La présidente sortante de Taïwan, Tsai Ing-wen, qui a fait campagne contre l'autoritarisme de Pékin, a été réélue samedi pour un nouveau mandat malgré la campagne d'intimidation économique et diplomatique du pouvoir communiste pour isoler l'île.
"Taïwan a montré au monde à quel point nous aimons notre mode de vie libre et démocratique ainsi que notre nation", a lancé Mme Tsai devant la presse en annonçant sa victoire. La Chine considère Taïwan comme une de ses provinces et a juré d'en reprendre un jour le contrôle, par la force si nécessaire. "La paix, c'est que la Chine abandonne ses menaces contre Taïwan", a assuré la présidente de 63 ans tout juste réélue.
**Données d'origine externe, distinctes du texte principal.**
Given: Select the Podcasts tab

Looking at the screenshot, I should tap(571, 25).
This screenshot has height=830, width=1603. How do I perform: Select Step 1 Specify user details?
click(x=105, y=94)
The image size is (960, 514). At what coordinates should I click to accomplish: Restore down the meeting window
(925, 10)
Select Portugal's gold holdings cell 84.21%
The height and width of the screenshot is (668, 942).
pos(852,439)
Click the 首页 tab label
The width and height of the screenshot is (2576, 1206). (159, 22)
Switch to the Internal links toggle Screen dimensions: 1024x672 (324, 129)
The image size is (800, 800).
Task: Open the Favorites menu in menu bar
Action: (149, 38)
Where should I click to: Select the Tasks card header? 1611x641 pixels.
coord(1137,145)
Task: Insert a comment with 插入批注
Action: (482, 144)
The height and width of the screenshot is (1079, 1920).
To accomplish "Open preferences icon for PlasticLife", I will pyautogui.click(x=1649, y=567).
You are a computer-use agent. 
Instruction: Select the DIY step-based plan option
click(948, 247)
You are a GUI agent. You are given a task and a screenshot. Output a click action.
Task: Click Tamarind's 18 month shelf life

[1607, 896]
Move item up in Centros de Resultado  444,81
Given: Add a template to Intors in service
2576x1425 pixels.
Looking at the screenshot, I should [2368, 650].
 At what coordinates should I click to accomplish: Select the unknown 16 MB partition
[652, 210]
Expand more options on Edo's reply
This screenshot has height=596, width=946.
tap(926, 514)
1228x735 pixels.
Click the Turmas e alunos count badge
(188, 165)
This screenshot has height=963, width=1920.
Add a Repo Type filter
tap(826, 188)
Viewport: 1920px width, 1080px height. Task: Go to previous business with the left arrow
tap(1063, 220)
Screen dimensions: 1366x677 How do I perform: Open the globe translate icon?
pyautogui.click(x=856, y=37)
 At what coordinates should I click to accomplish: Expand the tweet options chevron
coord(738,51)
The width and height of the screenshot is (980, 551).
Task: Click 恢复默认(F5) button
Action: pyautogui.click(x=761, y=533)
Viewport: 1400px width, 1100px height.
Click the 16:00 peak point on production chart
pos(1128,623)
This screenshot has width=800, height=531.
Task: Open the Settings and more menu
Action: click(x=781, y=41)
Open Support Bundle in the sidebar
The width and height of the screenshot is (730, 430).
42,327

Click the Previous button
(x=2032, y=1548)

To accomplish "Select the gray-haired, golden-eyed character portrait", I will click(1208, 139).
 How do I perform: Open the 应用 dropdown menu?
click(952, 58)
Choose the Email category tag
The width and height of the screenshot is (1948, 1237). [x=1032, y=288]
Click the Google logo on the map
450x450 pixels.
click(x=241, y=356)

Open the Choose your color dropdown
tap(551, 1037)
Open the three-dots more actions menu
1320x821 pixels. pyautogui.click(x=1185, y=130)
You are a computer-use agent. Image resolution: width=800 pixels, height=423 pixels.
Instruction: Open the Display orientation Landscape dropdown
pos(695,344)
"J'espère que les autorités à Pékin comprendront que Taïwan, pays démocratique, et que notre gouvernement démocratiquement élu, ne cèderont pas aux menaces et à l'intimidation", a ajouté Tsai Ing-wen.
Taïwan, île de quelque 23 millions d'habitants, est séparée politiquement de la Chine depuis sept décennies. L'île n'est toutefois considérée comme un pays indépendant que par une poignée de capitales dont le nombre a fondu ces dernières années. 19 millions d'électeurs taïwanais étaient appelés samedi à départager deux visions divergentes de l'avenir du territoire et de ses relations avec Pékin, son plus grand partenaire commercial.
- 'Une gifle' -
Peu avant 22H00 locales (14H00 GMT), Tsai Ing-wen était créditée de 57% des suffrages devant son principal adversaire, Han Kuo-yu, selon la Commission électorale. La présidente Tsai Ing-wen se présente comme la garante des valeurs démocratiques face au pouvoir communiste jugé autoritaire du président chinois Xi Jinping.
Cette position a provoqué l'ire de Pékin qui, depuis son arrivée à la présidence de Taïwan en 2016, n'a cessé de durcir le ton. Han Kuo-yu, membre du parti d'opposition Kuomintang, argue au contraire que de meilleures relations avec Pékin pourraient apporter des bénéfices à Taïwan sur le plan économique.
"La victoire de Tsai Ing-wen est une gifle pour Pékin car les Taïwanais n'ont pas cédé aux intimidations", a déclaré à l'AFP l'analyste politique Hung Chin-fu de l'université nationale Cheng Kung à Taïwan.
Depuis l'arrivée de Tsai Ing-wen au pouvoir, Pékin a coupé les communications officielles avec l'île, intensifié ses exercices militaires, durci les pressions économiques et arraché à Taïwan sept de ses alliés diplomatiques. Les tensions sont vives entre les deux rives du détroit de Taïwan car Mme Tsai refuse de reconnaître le principe de l'unité de Taïwan et de la Chine au sein d'un même pays -- comme le réclame le pouvoir communiste.
Pékin n'a pas réagi dans l'immédiat aux résultats de la présidentielle taïwanaise. Mais de toute évidence, "il ne sera pas content", pronostique Joshua Eisenman, analyste politique à l'Université Notre-Dame aux Etats-Unis. "Va-t-il continuer sa fermeté envers Tsai Ing-wen ou opter pour une approche plus souple (...) c'est la grande question", souligne-t-il à l'AFP.
Jusqu'à présent, les pressions de Pékin sur l'administration de Tsai Ing-wen ont été "relativement faibles", assure Jonathan Sullivan, spécialiste de la Chine à l'Université de Nottingham au Royaume-Uni.
- Cyberattaques, porte-avions -
Mais la victoire de Mme Tsai devrait changer la donne et Pékin va "rapidement vouloir mettre la pression sur son deuxième mandat", prévient-il. Cyberattaques, investissements dans les médias de l'île pour obtenir une image plus favorable, voire démonstrations de force militaire ne sont pas à exclure, estime M. Sullivan.
Déjà fin décembre, Pékin a envoyé dans le détroit de Taïwan le "Shandong", son premier porte-avions de conception 100% chinoise. Dans cette course à la présidentielle, Mme Tsai était opposée à Han Kuo-yu, qui défendait un réchauffement des relations avec Pékin. M. Han, qui a reconnu sa défaite, a indiqué à une foule d'électeurs dans sa ville de Kaohsiung, dans le sud de Taïwan, avoir appelé la présidente Tsai pour la féliciter. "Elle a un nouveau mandat pour les quatre prochaines années", leur a-t-il dit.